Segment Start: Data for the task
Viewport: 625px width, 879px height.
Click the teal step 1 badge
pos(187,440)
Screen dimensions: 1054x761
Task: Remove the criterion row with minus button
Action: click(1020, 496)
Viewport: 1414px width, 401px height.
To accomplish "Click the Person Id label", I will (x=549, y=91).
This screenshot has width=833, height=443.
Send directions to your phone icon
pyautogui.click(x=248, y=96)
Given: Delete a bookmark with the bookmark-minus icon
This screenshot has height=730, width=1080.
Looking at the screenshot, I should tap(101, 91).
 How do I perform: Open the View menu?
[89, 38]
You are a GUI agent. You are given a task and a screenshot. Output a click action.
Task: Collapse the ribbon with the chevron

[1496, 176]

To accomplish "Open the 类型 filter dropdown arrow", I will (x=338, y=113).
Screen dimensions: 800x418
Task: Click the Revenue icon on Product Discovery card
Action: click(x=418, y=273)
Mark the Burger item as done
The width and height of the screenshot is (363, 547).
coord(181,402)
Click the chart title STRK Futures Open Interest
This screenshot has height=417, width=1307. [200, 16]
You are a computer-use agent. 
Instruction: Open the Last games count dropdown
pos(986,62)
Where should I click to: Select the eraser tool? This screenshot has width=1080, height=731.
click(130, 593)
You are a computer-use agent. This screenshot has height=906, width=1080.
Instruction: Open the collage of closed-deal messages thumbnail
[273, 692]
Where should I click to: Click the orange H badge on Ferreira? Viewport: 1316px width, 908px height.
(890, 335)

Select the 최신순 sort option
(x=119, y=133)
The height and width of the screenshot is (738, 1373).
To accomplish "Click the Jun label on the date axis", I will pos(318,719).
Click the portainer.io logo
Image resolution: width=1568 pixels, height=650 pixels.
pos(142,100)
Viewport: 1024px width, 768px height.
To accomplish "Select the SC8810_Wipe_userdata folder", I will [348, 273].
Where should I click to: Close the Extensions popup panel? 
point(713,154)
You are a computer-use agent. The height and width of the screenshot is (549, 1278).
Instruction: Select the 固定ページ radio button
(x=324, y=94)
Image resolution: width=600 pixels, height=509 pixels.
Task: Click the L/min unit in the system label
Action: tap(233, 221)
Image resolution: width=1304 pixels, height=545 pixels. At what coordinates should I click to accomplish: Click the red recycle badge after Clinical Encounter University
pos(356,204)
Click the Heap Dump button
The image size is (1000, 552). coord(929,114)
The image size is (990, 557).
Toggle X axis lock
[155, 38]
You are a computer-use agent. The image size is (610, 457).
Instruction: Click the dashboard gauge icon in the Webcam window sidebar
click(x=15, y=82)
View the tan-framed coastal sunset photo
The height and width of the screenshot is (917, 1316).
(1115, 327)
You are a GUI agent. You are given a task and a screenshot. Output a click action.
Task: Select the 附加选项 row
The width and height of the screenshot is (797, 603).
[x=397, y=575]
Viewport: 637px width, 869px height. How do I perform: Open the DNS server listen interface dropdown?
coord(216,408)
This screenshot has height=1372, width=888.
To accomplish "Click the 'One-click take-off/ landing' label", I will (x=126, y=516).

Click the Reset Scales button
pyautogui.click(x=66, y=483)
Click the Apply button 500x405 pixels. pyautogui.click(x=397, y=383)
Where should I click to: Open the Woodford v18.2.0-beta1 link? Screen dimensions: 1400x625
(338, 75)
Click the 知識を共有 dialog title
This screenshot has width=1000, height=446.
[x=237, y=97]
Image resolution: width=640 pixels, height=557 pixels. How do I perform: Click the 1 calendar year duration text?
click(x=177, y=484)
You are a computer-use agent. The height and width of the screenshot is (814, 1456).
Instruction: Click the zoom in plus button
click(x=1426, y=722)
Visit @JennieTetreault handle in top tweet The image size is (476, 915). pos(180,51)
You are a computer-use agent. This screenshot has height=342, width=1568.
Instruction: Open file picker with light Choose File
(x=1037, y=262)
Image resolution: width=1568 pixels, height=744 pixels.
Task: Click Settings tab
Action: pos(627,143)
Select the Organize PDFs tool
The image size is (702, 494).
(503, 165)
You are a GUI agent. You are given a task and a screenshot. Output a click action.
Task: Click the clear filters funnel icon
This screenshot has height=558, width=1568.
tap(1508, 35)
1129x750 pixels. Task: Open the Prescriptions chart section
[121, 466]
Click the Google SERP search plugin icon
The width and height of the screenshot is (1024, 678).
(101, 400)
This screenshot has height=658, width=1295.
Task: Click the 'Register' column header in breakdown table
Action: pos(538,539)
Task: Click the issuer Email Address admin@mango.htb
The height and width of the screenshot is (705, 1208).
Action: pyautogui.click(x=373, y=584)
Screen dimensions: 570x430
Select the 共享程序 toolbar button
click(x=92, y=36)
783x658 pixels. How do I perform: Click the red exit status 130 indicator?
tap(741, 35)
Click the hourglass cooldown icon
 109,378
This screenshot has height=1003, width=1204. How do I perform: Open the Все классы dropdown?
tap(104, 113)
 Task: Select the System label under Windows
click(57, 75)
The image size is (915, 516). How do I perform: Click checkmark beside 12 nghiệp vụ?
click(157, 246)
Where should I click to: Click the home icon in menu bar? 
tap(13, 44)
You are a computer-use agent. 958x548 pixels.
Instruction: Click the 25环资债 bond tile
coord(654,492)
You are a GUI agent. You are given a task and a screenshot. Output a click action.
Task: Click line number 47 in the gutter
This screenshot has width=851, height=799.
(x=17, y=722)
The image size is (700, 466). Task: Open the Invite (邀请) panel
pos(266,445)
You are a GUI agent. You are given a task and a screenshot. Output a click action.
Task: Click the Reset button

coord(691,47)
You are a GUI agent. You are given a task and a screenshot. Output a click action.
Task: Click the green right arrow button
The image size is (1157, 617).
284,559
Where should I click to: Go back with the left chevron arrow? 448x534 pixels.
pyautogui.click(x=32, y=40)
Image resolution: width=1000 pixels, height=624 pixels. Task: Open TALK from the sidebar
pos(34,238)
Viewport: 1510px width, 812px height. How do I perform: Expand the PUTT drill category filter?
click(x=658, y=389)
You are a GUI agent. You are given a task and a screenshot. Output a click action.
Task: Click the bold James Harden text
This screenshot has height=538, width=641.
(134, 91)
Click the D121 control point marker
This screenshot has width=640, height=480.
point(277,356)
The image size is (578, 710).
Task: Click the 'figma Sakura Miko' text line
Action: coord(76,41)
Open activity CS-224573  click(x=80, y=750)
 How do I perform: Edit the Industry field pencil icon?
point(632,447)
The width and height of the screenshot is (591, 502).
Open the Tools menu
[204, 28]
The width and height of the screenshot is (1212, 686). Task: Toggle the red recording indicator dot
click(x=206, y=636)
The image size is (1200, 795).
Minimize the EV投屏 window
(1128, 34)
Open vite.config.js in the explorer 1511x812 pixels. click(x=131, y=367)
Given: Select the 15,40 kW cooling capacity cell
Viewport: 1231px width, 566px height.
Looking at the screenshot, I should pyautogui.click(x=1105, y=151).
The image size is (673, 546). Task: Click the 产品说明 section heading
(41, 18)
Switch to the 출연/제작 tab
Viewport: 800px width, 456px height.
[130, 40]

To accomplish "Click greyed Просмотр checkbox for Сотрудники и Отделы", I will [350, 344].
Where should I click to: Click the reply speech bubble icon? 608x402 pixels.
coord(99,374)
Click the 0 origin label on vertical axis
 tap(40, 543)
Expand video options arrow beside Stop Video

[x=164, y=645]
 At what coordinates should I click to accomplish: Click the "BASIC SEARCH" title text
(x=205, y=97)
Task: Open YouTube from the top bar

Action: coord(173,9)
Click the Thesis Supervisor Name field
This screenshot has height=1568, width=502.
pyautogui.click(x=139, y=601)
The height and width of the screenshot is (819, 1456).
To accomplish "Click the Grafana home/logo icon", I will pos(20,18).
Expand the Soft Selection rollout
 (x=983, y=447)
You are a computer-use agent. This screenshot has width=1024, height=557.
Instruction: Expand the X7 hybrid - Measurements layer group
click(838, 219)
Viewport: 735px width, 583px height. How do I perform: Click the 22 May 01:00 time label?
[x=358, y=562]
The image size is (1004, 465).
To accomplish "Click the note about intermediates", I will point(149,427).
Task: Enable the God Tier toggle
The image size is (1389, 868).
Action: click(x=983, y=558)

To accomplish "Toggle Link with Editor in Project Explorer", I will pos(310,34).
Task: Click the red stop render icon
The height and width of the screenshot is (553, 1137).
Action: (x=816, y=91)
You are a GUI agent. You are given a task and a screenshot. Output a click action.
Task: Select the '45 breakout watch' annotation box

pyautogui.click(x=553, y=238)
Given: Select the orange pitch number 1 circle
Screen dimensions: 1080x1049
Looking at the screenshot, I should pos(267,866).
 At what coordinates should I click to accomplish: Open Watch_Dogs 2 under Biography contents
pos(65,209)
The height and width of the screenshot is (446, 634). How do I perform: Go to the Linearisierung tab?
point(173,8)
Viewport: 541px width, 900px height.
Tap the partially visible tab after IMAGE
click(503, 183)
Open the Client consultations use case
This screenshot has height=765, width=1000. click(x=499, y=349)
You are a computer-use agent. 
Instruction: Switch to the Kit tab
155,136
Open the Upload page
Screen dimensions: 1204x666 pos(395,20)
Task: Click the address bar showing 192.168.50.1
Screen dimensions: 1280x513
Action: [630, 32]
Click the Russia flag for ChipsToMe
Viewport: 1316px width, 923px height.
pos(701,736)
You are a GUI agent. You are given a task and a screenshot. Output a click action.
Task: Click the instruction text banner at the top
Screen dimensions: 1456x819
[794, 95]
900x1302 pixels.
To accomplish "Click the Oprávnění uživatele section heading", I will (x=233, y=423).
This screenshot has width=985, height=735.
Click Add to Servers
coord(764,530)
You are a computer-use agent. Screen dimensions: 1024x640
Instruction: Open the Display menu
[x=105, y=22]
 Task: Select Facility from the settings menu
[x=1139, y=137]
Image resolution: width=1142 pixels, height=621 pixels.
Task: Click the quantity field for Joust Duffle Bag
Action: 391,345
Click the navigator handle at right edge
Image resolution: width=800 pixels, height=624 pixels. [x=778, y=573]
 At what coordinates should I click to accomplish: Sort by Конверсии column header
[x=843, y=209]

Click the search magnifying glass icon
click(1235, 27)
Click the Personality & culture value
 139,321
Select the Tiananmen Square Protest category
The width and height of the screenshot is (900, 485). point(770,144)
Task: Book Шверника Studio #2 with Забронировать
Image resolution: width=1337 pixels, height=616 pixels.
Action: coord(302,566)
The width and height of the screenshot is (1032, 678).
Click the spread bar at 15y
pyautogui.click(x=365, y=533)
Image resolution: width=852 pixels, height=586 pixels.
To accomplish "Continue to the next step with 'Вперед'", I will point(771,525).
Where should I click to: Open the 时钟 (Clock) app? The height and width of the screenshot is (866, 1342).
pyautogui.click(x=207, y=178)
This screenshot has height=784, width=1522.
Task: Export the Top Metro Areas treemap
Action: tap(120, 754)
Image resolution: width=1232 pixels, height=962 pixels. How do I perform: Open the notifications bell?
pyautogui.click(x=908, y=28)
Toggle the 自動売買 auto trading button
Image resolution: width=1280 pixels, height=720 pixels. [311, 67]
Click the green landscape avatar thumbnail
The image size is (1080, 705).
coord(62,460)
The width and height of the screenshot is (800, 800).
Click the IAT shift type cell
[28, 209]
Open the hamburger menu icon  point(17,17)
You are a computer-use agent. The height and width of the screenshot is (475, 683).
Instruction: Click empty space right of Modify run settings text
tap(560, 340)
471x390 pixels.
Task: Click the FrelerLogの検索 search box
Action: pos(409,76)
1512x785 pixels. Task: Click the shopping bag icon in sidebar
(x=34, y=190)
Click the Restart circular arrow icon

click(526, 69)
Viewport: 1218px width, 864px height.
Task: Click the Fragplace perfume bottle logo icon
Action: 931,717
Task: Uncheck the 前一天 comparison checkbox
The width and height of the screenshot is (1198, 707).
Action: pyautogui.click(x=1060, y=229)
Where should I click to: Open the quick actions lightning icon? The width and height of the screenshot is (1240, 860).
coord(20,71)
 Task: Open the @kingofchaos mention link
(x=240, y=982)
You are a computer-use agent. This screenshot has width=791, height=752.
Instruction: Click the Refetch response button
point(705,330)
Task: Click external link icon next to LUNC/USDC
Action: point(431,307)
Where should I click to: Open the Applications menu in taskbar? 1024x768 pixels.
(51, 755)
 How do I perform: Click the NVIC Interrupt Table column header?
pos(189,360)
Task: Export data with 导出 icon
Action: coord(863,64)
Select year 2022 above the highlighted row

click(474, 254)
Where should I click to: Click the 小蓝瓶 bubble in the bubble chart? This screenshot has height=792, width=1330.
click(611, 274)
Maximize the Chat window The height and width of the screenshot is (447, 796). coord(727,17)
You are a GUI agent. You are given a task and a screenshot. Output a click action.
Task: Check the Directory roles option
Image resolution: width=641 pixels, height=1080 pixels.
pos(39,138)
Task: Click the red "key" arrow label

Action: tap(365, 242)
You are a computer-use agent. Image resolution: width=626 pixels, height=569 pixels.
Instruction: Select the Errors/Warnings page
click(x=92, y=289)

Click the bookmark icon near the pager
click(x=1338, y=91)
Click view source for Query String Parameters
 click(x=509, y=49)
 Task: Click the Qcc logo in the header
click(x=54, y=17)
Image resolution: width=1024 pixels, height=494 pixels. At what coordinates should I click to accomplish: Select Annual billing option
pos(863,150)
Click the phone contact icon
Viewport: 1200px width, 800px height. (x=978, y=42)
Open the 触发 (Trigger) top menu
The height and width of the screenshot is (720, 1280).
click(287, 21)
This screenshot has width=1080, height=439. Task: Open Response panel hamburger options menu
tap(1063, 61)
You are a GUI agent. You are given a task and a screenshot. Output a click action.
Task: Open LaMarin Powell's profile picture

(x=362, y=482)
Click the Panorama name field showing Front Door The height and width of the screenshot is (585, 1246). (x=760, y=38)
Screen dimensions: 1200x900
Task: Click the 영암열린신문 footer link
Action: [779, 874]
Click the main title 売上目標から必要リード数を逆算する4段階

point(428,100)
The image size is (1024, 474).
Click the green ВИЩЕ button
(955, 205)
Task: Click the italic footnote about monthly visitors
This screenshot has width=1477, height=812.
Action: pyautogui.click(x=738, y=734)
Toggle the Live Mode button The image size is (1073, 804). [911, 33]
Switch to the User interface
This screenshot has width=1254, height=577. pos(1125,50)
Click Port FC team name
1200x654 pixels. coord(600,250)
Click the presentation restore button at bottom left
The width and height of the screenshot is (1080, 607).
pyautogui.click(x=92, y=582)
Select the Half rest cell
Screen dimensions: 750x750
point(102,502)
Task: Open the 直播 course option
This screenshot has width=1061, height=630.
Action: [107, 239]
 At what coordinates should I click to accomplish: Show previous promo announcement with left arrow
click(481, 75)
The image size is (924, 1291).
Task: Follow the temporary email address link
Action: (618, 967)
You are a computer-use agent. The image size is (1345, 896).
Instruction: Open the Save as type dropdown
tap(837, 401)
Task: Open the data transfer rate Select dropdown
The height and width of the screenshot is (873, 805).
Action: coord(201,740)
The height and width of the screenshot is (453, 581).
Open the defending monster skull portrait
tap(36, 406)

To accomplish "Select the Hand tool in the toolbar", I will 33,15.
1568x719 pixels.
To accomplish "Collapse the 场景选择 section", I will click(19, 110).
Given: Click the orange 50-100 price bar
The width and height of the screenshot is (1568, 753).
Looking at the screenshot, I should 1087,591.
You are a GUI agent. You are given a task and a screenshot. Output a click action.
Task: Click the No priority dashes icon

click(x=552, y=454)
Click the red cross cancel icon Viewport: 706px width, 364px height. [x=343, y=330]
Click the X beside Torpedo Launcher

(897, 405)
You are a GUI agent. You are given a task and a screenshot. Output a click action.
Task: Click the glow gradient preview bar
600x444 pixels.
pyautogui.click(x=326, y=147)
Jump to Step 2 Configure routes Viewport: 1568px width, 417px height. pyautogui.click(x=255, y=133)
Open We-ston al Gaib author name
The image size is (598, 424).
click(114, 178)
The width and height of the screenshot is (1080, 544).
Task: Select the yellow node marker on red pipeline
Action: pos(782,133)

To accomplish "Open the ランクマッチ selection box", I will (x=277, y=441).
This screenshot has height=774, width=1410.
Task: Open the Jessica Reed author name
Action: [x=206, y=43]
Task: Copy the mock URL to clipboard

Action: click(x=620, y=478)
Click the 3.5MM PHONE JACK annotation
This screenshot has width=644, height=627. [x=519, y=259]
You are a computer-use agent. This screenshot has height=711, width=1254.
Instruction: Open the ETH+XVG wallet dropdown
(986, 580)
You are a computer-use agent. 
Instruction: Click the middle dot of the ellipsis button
Segment End: Data for the task
Every line of the listing above that contains "about" is to be copied.

▶ [Written answer]:
To accomplish "Click the note about intermediates", I will point(149,427).
Task: Click the italic footnote about monthly visitors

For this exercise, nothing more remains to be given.